I'm gonna push back here a little. I tried the work-from-home-with-a-toddler thing for about 8 months and it tanked both my sanity and my income. I was doing freelance content strategy, and I kept telling myself I just needed better systems, better boundaries with my kid, whatever. Spoiler: that's not how 2-year-olds work.

What actually saved me wasn't choosing between Kindercare or Goddard or staying home. It was accepting that I needed full-time childcare AND changing how I worked. I put my son in a small in-home daycare (not a chain, just a woman in our neighborhood who watched 4 kids) for 35 hours a week. Cheap compared to the big names, but real full-time coverage.

Then I stopped trying to freelance and got a part-time operations job at a marketing agency — 25 hours a week, no client calls at 2pm, benefits. My hourly rate went DOWN but my actual monthly income went UP because I wasn't constantly getting interrupted and redoing work.

The guilt was real though. Still is some days. But I'm not running myself into the ground, and my kid is actually thriving with stable care. I think there's this narrative that staying home or part-time freelance is the "ideal," but for a lot of us it's actually the thing that breaks us. Sometimes the answer is accepting you need more help and a different kind of work, not just optimizing the setup you already have.

Mar 21

Yeah, I did the same thing with my daughter. Tried to freelance from home while she was 18 months to 3. I was billing maybe 12 hours a week, calling it a win. But the constant interruptions meant I was actually working 25-30 hours just to land those 12 billable ones. Preschool cost $1,400/month here in Austin, but my income went UP $800/month once she was in three days a week. The math wasn't about the tuition—it was that I could actually finish client work and pitch new stuff. Worth every penny.

Mar 21

Yeah, that 15-20 hours thing is what kills people. I did the same setup for about eight months — thought I could manage freelance writing while my daughter was napping and "playing independently." It was a lie I told myself.

Quick question though: when you say it imploded, was it the work suffering, your mental state, or both? Because I'm asking because the answer changes what actually works next.

For me it was both. I'd be mid-client call and she'd lose it, or I'd be so fried by 2pm that I couldn't focus on anything harder than email. I wasn't actually delivering 15-20 billable hours — I was delivering maybe 10-12 of actual quality work spread across 25-30 hours of being "available."

We ended up doing part-time Kindercare (three mornings a week) and honestly that was the move. Not full time, not staying home, just a pocket of actual uninterrupted work time. But it cost money we didn't think we had, which I get is the whole tension here.

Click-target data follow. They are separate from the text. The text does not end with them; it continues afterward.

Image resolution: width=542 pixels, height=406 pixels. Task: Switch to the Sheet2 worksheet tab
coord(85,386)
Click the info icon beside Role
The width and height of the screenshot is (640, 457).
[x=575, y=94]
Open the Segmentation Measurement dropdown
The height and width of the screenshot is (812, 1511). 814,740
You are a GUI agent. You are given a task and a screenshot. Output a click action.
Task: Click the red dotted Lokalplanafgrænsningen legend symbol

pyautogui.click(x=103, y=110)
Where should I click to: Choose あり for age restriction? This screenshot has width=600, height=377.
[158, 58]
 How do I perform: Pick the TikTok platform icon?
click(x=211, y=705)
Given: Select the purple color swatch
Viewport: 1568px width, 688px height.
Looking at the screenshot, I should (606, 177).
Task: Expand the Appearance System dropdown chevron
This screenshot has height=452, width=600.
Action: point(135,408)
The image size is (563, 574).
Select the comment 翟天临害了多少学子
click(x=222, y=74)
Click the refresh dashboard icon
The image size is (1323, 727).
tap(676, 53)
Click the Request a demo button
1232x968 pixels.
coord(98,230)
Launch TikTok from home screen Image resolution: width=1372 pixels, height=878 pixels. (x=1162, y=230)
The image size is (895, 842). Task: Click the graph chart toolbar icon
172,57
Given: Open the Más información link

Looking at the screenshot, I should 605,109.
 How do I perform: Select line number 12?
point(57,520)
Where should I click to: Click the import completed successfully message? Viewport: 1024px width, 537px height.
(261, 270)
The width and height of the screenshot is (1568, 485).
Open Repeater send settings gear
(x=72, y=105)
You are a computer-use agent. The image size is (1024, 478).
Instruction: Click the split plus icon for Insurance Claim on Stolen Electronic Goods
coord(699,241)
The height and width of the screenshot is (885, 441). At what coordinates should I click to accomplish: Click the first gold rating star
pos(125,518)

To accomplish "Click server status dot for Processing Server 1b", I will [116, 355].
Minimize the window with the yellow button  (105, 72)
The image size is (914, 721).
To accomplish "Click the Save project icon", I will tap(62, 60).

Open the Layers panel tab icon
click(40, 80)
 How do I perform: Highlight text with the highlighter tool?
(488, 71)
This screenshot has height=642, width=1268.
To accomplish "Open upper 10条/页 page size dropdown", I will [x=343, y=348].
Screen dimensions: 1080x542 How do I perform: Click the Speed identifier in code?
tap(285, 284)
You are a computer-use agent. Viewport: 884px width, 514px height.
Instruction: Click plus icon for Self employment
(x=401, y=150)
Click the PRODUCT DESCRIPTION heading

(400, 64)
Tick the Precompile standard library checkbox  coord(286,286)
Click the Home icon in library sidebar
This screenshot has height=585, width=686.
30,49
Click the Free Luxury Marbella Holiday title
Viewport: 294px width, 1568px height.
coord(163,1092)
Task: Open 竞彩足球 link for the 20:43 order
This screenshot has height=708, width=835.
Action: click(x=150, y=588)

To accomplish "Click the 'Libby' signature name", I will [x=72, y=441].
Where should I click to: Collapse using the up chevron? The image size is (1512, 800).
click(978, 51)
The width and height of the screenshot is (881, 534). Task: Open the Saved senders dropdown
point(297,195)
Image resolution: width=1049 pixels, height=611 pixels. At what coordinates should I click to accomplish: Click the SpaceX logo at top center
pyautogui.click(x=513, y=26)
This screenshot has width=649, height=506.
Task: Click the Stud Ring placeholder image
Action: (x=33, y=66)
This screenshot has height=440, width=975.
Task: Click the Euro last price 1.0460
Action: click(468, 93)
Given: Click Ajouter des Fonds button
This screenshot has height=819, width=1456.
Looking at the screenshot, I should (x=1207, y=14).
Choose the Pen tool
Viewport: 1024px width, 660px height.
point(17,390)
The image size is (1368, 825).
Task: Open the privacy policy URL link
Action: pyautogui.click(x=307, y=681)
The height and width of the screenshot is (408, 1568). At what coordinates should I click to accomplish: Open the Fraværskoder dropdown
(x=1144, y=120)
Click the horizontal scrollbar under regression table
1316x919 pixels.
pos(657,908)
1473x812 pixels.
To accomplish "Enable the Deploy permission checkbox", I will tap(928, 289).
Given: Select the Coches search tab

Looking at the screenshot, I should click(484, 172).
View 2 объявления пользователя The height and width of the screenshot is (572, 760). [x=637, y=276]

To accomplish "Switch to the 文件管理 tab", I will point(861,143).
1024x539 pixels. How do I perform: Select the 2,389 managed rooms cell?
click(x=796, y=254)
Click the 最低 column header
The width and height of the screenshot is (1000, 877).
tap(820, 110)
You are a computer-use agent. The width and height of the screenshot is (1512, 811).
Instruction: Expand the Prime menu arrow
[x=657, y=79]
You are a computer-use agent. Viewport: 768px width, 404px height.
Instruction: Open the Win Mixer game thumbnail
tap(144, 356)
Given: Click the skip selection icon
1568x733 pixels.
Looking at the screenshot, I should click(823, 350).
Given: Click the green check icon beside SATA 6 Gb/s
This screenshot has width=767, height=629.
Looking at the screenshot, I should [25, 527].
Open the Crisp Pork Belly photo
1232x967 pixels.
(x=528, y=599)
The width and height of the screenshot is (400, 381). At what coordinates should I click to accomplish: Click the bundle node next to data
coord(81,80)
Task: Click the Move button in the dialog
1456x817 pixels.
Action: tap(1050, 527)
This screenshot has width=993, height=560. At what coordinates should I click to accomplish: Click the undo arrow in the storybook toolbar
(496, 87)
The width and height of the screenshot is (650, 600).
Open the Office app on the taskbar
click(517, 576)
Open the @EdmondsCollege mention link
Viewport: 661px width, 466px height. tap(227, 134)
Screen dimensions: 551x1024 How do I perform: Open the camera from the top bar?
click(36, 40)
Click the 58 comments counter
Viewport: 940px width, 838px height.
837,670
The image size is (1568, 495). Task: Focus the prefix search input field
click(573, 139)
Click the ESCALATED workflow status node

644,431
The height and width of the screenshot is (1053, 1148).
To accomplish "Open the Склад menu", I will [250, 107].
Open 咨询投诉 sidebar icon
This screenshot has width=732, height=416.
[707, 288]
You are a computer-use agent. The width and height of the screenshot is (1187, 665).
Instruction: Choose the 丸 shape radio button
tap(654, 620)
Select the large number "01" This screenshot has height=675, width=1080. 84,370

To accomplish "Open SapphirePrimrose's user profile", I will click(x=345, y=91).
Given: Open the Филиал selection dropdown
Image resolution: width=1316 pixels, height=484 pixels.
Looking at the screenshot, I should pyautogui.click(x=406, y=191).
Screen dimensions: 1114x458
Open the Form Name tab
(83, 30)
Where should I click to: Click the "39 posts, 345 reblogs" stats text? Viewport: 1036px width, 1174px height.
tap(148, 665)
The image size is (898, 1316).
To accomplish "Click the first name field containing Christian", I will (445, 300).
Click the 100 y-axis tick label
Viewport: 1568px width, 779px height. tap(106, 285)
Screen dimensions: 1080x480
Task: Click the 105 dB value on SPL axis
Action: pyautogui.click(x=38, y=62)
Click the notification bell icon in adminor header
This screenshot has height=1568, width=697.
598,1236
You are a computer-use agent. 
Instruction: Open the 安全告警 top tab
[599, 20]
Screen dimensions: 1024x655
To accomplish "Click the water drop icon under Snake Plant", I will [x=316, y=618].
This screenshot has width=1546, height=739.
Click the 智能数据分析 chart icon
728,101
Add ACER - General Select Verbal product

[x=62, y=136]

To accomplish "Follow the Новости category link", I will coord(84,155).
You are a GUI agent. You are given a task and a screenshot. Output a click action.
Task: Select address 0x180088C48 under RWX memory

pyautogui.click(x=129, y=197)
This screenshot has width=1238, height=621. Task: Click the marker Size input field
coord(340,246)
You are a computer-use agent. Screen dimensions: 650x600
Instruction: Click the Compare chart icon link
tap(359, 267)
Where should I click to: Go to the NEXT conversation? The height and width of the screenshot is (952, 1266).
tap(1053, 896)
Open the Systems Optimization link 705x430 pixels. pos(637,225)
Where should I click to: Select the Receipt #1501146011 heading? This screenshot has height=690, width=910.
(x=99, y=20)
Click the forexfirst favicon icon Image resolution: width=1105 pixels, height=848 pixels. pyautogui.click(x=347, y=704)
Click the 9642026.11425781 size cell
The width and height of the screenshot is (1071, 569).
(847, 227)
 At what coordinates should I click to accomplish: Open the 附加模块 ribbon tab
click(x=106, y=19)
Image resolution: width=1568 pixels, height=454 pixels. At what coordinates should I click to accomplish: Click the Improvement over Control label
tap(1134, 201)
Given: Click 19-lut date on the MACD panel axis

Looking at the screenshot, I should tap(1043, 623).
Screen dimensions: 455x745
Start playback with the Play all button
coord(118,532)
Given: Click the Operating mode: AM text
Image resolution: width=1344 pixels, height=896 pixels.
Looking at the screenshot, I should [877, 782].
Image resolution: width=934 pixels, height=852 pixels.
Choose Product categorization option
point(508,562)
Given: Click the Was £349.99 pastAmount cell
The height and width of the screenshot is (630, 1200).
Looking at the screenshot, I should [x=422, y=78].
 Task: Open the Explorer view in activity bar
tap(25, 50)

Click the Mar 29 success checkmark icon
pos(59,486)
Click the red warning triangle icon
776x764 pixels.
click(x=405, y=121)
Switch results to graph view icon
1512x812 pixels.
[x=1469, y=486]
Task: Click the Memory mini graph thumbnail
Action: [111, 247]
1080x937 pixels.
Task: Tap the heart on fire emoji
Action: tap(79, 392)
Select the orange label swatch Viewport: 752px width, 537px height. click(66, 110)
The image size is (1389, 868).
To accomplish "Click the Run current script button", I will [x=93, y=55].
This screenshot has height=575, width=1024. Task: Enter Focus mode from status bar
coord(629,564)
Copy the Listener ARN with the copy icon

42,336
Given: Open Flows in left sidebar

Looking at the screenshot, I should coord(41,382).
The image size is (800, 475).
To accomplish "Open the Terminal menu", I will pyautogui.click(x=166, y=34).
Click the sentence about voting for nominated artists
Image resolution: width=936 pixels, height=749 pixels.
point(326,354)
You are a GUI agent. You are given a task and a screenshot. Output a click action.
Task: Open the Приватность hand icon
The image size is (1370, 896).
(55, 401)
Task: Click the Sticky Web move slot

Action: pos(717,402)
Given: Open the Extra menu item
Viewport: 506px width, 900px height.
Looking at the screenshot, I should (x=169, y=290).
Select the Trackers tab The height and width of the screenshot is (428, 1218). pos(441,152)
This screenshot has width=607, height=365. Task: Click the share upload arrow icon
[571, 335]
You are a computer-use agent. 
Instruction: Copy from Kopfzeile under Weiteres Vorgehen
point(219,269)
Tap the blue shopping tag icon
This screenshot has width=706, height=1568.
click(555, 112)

When you tried to make it work, were you doing a specific type of work or was it more varied freelance stuff? And what's your situation — like, do you *need* the income right now or are you trying to keep the door open professionally?

Mar 21

I'd hit pause on the 15-20 billable hours at home thing immediately. Tried that for 18 months, nearly lost 3 clients. Moved my son to Kindercare 3 days/week (around $1200/month in my area), now I do 25-30 focused hours those days and 5-10 on off days. Income actually went up 40% because I could actually think. The guilt was brutal until I realized broken me wasn't helping anyone.

Mar 21

Yeah, billable hours plus toddler supervision is an actual math problem that doesn't solve—tried it for 8 months before admitting we needed Kindercare.

Mar 21

Yeah, 15-20 billable hours with a 2-year-old is a fantasy. I tried it for three months—ended up billing maybe 8 hours while explaining to clients why I was saying "hold on, he's climbing the bookshelf again." Put him in Kindercare at $1,800/month and actually made money back.

Mar 21

Good question. My answer: stopped optimizing for career progression and started optimizing for learning rate. Short-term pay cut, long-term much better position.

Mar 21

15-20 hours while managing a 2-year-old solo is just not realistic. I did the math wrong too.